Work to complete =
What number of lines in the entries below include the string "question"? Respond with that number alone.

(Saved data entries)
═══

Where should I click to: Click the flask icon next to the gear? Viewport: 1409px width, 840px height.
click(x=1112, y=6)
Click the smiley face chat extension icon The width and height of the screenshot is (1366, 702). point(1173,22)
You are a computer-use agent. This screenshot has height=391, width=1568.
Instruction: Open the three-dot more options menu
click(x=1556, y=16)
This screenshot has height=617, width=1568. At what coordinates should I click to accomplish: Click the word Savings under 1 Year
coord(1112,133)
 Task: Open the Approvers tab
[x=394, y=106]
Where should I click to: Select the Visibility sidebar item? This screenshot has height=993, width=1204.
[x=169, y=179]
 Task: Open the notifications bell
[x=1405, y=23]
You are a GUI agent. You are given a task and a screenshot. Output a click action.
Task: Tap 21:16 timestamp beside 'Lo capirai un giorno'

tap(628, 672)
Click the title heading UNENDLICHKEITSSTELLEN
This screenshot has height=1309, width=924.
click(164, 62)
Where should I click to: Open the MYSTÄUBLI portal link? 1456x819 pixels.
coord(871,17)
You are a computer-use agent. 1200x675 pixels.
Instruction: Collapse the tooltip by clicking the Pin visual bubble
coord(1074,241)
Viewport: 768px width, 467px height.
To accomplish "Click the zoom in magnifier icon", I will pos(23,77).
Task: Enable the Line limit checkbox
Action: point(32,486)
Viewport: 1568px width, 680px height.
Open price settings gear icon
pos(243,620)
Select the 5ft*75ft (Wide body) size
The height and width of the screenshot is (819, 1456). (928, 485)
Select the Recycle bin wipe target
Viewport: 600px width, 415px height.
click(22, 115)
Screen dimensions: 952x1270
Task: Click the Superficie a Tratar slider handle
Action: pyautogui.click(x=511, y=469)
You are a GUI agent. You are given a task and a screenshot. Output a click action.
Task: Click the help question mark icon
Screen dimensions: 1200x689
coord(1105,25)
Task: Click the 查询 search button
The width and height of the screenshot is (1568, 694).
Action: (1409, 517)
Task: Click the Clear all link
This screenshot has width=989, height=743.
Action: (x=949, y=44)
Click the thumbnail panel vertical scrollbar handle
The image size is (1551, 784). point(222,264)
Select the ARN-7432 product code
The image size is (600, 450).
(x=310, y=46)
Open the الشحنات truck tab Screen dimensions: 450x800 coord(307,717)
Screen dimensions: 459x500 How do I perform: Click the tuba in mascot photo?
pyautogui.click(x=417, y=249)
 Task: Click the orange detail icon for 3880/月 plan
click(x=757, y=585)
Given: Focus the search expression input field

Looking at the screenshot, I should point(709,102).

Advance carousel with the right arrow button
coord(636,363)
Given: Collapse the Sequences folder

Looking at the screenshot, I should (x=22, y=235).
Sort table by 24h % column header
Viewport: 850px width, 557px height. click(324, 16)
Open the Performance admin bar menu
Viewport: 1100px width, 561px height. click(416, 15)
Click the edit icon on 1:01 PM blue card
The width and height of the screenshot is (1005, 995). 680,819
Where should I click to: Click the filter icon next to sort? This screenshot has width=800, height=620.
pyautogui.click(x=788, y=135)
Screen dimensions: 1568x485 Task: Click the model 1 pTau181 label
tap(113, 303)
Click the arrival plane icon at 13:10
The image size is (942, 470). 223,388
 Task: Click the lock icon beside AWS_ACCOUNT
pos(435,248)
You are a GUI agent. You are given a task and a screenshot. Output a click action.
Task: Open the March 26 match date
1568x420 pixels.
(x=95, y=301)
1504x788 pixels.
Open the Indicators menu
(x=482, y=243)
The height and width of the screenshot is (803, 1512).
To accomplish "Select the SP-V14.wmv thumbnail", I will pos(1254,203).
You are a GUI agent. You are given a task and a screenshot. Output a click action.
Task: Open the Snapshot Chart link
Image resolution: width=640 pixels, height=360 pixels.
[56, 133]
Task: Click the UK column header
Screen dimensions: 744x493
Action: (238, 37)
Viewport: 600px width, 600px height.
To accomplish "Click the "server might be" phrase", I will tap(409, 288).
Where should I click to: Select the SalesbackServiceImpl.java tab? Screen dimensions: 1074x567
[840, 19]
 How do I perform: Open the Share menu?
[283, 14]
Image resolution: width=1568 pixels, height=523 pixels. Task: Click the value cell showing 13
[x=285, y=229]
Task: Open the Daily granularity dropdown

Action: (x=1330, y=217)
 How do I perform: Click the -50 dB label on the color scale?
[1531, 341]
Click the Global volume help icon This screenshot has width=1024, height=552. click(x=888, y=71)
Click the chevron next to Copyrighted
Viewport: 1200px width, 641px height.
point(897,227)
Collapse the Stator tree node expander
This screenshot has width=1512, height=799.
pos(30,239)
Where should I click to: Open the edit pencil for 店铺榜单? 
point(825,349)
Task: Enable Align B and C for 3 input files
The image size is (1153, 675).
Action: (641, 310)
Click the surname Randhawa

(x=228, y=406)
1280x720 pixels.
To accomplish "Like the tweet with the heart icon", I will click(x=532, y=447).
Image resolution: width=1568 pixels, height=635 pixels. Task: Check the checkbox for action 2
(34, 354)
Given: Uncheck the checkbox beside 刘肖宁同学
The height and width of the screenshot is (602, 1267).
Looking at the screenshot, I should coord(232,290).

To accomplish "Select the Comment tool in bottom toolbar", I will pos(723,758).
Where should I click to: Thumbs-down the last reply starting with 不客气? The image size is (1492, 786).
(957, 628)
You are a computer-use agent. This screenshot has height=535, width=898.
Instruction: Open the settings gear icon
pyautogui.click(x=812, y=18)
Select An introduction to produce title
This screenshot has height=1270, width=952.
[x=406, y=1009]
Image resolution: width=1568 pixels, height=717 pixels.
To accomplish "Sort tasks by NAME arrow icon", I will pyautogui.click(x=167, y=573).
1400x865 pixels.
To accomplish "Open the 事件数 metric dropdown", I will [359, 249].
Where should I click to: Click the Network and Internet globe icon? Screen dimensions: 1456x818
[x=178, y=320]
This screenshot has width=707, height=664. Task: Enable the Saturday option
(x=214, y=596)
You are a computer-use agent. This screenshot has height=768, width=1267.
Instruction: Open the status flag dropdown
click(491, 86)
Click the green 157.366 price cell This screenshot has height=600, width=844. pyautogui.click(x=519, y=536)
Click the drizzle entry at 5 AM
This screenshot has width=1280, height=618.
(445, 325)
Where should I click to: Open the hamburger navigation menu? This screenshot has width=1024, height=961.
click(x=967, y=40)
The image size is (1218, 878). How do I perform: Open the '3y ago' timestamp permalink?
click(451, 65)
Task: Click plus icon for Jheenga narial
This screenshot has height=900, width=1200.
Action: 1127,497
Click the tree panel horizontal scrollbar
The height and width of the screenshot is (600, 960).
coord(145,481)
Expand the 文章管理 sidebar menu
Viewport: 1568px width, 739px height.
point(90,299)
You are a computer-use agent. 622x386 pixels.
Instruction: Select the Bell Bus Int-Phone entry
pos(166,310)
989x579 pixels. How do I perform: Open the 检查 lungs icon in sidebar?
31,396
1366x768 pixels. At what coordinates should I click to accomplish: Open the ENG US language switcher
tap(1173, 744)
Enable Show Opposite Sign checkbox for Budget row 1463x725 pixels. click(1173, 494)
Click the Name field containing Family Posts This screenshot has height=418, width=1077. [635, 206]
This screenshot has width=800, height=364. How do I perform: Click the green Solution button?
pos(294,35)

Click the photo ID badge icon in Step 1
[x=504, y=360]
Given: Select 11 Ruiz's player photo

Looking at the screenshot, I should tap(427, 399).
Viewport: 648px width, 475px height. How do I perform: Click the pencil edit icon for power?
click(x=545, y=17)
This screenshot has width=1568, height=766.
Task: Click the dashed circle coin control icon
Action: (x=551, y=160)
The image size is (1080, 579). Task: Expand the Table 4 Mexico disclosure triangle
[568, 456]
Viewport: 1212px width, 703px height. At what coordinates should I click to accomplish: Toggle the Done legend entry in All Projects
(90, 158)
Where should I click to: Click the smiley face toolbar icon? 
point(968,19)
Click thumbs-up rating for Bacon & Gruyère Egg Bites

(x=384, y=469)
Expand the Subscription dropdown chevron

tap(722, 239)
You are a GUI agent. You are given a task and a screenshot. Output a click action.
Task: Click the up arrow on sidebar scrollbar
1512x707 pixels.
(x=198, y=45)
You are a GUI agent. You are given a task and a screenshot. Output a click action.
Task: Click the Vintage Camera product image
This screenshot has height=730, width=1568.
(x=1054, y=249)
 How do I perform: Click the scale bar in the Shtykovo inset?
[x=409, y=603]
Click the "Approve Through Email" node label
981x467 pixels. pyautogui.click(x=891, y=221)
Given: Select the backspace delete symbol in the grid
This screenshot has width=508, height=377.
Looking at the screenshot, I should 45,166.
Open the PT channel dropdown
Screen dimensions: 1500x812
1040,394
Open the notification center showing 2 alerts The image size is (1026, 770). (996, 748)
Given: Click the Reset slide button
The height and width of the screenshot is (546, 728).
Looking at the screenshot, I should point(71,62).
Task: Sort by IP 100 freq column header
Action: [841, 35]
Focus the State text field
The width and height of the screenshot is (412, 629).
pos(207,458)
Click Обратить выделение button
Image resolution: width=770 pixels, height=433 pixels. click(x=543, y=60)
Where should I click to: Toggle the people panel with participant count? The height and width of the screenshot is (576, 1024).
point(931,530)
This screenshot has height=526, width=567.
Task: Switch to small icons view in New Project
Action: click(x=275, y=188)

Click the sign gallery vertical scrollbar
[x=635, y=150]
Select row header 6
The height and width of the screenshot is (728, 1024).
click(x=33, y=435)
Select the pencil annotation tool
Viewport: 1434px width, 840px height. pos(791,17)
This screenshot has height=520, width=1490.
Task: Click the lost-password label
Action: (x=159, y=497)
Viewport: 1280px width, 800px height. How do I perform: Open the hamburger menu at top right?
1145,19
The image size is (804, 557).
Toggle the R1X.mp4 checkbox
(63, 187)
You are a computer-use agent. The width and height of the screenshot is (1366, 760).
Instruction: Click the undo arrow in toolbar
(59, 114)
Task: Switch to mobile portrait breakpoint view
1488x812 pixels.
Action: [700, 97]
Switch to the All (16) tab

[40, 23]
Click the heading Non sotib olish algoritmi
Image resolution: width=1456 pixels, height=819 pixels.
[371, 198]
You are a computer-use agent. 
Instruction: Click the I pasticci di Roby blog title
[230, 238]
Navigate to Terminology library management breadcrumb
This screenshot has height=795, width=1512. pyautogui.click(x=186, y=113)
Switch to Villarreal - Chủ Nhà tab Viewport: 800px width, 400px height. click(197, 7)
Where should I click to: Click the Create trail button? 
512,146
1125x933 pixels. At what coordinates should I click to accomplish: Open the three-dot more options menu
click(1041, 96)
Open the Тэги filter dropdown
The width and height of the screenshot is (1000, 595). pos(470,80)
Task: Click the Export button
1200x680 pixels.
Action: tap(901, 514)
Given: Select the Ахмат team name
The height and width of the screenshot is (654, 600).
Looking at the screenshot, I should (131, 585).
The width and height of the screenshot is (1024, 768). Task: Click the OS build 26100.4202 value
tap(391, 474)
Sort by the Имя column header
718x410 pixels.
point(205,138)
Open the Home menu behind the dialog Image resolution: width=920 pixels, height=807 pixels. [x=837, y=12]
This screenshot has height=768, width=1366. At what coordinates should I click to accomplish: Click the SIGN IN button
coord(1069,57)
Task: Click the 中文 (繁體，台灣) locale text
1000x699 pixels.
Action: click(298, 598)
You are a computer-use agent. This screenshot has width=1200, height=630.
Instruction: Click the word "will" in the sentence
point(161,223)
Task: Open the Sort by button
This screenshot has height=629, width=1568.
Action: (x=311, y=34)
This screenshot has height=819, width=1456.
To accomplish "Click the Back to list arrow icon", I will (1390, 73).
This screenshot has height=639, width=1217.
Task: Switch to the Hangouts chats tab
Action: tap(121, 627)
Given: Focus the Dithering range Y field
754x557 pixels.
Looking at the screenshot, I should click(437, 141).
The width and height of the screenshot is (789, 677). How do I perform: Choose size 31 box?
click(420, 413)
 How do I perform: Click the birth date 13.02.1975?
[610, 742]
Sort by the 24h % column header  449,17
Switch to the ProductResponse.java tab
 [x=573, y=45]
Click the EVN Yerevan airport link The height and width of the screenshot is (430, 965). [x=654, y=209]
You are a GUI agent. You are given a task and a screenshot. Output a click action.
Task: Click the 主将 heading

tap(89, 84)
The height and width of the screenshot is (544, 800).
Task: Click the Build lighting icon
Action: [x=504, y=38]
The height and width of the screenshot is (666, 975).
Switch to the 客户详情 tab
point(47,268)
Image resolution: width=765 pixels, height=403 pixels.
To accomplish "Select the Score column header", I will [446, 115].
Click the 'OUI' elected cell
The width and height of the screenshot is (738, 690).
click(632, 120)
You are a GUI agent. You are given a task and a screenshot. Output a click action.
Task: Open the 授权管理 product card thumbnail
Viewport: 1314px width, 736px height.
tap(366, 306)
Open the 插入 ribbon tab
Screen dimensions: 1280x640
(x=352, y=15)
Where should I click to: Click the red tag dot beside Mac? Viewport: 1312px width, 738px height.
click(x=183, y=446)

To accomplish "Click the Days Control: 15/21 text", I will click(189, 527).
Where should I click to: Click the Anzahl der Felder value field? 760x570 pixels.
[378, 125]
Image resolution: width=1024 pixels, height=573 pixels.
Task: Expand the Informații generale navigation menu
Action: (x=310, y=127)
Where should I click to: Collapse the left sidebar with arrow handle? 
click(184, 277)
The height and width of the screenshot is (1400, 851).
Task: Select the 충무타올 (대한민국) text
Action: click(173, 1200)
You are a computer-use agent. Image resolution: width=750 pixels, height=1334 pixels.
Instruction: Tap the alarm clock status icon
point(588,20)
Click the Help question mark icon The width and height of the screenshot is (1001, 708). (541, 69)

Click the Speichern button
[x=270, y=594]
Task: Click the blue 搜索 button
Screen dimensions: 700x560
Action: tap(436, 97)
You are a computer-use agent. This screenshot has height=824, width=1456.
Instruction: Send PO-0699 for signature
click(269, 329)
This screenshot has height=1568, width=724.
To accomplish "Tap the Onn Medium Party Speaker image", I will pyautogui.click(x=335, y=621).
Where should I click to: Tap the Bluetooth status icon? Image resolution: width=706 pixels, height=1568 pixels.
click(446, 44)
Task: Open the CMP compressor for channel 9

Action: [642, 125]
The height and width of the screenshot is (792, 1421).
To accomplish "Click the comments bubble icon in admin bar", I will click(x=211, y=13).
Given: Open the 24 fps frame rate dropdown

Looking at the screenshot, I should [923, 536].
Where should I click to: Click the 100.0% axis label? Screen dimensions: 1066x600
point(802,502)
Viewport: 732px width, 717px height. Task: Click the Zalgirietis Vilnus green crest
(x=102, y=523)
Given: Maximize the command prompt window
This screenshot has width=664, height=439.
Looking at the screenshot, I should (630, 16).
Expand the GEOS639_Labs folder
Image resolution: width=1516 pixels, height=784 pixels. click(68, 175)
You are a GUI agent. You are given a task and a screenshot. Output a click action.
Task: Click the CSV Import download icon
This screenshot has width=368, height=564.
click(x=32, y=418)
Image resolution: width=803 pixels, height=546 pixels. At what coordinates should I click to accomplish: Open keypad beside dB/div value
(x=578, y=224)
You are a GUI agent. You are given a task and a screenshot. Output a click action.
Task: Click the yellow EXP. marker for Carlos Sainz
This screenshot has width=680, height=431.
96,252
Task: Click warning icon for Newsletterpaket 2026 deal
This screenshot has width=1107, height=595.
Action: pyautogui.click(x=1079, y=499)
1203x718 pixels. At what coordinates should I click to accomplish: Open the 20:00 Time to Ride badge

═══

Response area =
2